What’s In a Name?
When I was finally free, both physically and psychically, I wanted and needed as much distance as I could possibly get.
Changing the last name I had taken on in marriage was an obvious and exciting way to do this— a Rebirth!
For so long I had been stymied from pursuing my inclinations and interests, my voice staunched and growth impeded. How liberating for there to be a wide-open field of names from which to choose, reflecting the ME I was getting back to and also growing into.
So what to change it to?
I never liked my maiden name so that wasn’t an option.
Somewhere in my house are dozens of notebooks filled with scrawling documenting the post-separation de-fogging of my brain.
Names that I was trying out run across many pages.
Rose was one of them. The rose gardens I created in my marital home were my sanctuary and the one place I had free creative rein. Roses had defined me. But did they still? Not sure.
Another top contender was Gonne. This one because of how much I admire the Irish firebrand for independence Maud, unfortunately pigeon-holed as the muse of Yeats, and also because of how proud I was of actually and miraculously being Gone.
My son and daughter were sweetly supportive of my wanting to change my name, and I remember giddily running current favorites past each of them.
But as supportive as they were about this change, they ended up giving me second thoughts about the whole thing.
They still had the family name.
Marital separation probably brings bumps to the mother-child relationship even when the person you are divorcing is kind and rational.
For me, between the worldwide headlines of criminal violence that prompted the separation, and the ramped-up abuse against the children that is standard punishment whenever someone leaves an abusive partner, the bumps were earthquakes.
So taking on a different name from my children would separate us just when I felt I needed to draw us closer.
Then there was the fact that, as the four-times-married Berenice says in the Carson McCullers novel Member of the Wedding, “things accumulate around a name.”
I had built up a reputation as a children’s photographer, and had three books out, two centered around my black and white photos and one a biography of Brandon de Wilde, the child actor in the movie of the above-mentioned book, and all with the last name “McLean”.
Another factor in the "will I/won’t I debate was that I had nothing to be ashamed of. Let the person who accumulated shameful acts around their name, change theirs.
And, last but not least, I was exhausted.
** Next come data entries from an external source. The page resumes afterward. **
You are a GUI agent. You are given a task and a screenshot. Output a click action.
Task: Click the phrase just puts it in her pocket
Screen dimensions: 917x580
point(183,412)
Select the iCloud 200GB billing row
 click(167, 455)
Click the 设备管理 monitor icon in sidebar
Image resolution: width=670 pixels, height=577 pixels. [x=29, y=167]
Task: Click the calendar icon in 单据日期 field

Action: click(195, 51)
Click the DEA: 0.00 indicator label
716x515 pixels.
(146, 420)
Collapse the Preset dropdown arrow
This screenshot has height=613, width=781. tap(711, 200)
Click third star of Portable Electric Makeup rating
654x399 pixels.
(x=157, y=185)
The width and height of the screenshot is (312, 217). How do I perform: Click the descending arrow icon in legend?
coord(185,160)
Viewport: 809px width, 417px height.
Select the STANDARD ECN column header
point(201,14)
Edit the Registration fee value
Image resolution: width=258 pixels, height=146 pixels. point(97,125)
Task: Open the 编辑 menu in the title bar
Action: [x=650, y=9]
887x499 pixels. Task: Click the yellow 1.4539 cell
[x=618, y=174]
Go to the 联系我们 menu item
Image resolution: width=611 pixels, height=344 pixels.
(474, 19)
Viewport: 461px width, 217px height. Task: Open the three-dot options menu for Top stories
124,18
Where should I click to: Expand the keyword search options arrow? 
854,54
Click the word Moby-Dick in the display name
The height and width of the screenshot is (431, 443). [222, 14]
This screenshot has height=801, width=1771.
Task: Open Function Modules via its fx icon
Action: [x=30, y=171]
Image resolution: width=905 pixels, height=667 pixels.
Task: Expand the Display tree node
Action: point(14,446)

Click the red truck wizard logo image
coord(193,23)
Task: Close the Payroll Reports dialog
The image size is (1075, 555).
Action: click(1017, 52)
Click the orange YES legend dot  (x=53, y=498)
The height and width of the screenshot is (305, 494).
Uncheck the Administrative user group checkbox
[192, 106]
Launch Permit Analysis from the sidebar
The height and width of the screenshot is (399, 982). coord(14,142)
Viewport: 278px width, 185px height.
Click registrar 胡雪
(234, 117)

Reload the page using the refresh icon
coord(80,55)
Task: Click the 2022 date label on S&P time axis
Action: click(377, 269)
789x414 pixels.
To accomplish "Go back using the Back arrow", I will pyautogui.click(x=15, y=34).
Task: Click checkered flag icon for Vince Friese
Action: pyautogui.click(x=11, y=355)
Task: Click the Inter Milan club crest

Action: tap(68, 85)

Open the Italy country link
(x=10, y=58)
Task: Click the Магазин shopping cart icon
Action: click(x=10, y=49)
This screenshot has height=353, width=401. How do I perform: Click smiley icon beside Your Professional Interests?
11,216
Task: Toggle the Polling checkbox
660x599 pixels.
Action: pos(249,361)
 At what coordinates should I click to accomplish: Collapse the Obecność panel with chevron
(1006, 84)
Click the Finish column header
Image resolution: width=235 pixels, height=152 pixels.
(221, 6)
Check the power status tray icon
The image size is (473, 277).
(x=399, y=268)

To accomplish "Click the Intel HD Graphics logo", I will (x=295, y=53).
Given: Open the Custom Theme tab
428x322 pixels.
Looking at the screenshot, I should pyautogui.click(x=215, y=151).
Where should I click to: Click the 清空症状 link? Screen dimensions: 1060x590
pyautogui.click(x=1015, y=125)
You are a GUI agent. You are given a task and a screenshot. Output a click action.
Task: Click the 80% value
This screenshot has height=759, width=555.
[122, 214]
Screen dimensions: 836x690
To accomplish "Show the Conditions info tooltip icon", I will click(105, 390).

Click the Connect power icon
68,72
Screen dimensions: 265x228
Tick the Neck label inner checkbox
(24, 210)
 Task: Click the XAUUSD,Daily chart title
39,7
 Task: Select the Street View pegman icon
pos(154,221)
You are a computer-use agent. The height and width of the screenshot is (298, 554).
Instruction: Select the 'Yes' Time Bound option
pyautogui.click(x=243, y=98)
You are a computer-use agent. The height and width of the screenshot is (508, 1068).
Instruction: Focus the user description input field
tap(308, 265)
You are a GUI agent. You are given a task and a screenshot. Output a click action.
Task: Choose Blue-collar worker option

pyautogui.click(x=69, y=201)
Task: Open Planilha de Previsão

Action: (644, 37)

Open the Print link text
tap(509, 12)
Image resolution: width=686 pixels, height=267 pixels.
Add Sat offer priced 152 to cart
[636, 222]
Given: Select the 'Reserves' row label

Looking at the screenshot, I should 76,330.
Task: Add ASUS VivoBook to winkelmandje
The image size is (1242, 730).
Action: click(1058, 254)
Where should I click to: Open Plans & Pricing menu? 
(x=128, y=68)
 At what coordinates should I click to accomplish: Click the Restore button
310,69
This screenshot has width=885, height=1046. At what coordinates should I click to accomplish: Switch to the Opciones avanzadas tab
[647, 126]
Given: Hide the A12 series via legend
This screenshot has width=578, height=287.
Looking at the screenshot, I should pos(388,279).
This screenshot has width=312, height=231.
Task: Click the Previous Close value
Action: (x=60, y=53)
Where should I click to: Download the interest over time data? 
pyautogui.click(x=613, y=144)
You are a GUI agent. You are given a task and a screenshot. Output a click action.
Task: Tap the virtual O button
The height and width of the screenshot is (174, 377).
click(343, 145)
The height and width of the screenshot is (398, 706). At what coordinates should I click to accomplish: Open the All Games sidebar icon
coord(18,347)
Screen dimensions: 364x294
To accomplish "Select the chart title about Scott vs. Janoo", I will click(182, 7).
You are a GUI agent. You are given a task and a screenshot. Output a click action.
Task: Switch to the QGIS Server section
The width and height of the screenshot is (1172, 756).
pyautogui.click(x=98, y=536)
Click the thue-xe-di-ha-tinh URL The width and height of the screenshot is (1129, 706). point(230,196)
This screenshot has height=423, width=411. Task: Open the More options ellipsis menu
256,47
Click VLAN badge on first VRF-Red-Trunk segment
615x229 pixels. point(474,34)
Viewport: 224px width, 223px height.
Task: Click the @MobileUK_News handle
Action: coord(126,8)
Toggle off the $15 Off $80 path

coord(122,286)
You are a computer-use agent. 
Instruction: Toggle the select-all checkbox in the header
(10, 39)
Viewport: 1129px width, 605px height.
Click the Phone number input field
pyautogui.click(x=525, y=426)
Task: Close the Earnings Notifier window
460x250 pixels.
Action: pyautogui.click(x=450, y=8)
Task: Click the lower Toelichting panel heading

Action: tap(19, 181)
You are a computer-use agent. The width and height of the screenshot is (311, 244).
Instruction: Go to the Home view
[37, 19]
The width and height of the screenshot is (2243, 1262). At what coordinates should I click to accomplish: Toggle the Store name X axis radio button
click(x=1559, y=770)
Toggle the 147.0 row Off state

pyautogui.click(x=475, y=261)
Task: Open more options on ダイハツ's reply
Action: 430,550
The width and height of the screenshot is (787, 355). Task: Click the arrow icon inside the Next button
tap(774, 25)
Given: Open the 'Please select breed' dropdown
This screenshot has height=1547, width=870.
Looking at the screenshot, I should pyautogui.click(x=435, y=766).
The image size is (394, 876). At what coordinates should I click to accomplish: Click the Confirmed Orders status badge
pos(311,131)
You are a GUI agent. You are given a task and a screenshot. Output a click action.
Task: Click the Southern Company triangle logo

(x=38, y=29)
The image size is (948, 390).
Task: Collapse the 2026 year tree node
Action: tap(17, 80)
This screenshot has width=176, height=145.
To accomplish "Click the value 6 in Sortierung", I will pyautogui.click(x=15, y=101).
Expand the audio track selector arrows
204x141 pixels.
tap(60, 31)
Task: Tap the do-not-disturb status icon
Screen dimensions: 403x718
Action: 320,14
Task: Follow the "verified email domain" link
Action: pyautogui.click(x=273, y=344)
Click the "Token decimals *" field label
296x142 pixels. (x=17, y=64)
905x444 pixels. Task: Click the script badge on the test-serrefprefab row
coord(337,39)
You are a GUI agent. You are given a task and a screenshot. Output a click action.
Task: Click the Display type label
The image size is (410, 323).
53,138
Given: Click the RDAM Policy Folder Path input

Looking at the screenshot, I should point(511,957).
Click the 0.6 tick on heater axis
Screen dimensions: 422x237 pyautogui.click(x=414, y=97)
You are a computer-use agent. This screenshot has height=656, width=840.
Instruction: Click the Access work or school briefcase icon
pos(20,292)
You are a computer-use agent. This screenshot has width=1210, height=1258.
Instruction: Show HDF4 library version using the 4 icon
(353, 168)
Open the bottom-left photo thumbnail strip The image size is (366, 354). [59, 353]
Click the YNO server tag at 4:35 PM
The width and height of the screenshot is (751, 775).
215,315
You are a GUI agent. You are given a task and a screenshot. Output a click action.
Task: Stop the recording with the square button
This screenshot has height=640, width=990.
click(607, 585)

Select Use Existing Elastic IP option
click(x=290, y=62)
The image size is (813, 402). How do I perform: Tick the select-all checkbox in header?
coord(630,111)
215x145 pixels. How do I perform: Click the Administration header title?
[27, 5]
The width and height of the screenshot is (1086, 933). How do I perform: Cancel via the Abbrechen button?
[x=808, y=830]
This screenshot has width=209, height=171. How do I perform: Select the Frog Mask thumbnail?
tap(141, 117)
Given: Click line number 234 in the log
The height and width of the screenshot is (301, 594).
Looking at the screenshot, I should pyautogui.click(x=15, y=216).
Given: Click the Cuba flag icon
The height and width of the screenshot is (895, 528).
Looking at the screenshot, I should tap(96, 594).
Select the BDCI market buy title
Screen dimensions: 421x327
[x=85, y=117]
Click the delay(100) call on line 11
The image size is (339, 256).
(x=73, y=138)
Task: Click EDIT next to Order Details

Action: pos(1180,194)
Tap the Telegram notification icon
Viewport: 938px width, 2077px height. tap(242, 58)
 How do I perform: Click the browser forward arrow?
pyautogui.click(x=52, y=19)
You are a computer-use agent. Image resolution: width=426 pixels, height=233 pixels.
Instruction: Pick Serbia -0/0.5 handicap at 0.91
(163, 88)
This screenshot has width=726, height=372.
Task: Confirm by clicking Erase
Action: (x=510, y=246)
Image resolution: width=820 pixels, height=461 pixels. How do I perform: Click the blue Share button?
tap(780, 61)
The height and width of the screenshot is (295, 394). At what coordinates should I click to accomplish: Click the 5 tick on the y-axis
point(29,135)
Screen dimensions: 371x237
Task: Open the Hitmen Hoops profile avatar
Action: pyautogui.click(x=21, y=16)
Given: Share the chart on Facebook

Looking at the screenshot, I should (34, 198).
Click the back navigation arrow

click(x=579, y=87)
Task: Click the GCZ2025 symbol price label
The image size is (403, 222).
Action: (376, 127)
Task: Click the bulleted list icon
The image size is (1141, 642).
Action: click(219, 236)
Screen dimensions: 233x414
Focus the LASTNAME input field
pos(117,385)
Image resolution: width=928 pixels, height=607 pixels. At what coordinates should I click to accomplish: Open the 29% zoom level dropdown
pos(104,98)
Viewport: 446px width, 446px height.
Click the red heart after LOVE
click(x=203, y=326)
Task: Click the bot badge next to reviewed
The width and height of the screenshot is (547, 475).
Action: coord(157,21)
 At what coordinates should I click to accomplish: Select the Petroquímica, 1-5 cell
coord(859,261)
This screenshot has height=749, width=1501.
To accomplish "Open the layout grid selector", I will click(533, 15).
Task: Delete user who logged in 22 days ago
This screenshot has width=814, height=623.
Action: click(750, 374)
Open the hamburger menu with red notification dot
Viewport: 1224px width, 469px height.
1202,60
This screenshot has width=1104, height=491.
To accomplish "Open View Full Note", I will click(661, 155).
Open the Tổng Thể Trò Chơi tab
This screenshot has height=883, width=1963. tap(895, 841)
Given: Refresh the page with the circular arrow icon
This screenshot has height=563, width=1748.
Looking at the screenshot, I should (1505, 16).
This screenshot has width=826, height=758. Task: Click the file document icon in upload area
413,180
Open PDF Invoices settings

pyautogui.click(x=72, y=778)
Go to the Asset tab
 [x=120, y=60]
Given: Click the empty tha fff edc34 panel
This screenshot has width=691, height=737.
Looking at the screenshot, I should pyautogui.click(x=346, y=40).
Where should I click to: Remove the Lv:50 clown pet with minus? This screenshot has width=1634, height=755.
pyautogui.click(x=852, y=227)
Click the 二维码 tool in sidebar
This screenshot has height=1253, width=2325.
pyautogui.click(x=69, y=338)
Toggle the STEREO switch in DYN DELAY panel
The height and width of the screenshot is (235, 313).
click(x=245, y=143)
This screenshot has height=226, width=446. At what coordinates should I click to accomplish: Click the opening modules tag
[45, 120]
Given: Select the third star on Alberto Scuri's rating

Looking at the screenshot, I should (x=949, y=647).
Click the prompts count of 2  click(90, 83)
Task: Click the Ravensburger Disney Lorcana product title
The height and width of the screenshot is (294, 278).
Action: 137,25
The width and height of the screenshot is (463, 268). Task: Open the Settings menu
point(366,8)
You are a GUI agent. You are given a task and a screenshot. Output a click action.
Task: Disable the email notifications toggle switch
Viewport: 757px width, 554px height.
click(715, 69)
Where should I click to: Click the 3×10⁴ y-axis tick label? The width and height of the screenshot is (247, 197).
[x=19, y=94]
There had been a tremendous loss, of everything from my place in the world, to the lightening bugs, dragonflies, and peepers in my backyard that gave me so much joy and comfort for 25 years, to my post office box.
I was still picking up the pieces of my shattered life and still dealing with court motions (domestic abusers weaponize courts the way they weaponize children).
I just couldn’t fathom having to now take on the process of changing every single one of the countless official documents that listed my name.
In March it will be the six-year anniversary of my divorce and freedom. And six more years as Patrisha McLean.
Now, when someone calls my name it sounds good, it sounds right, and it sounds like only me.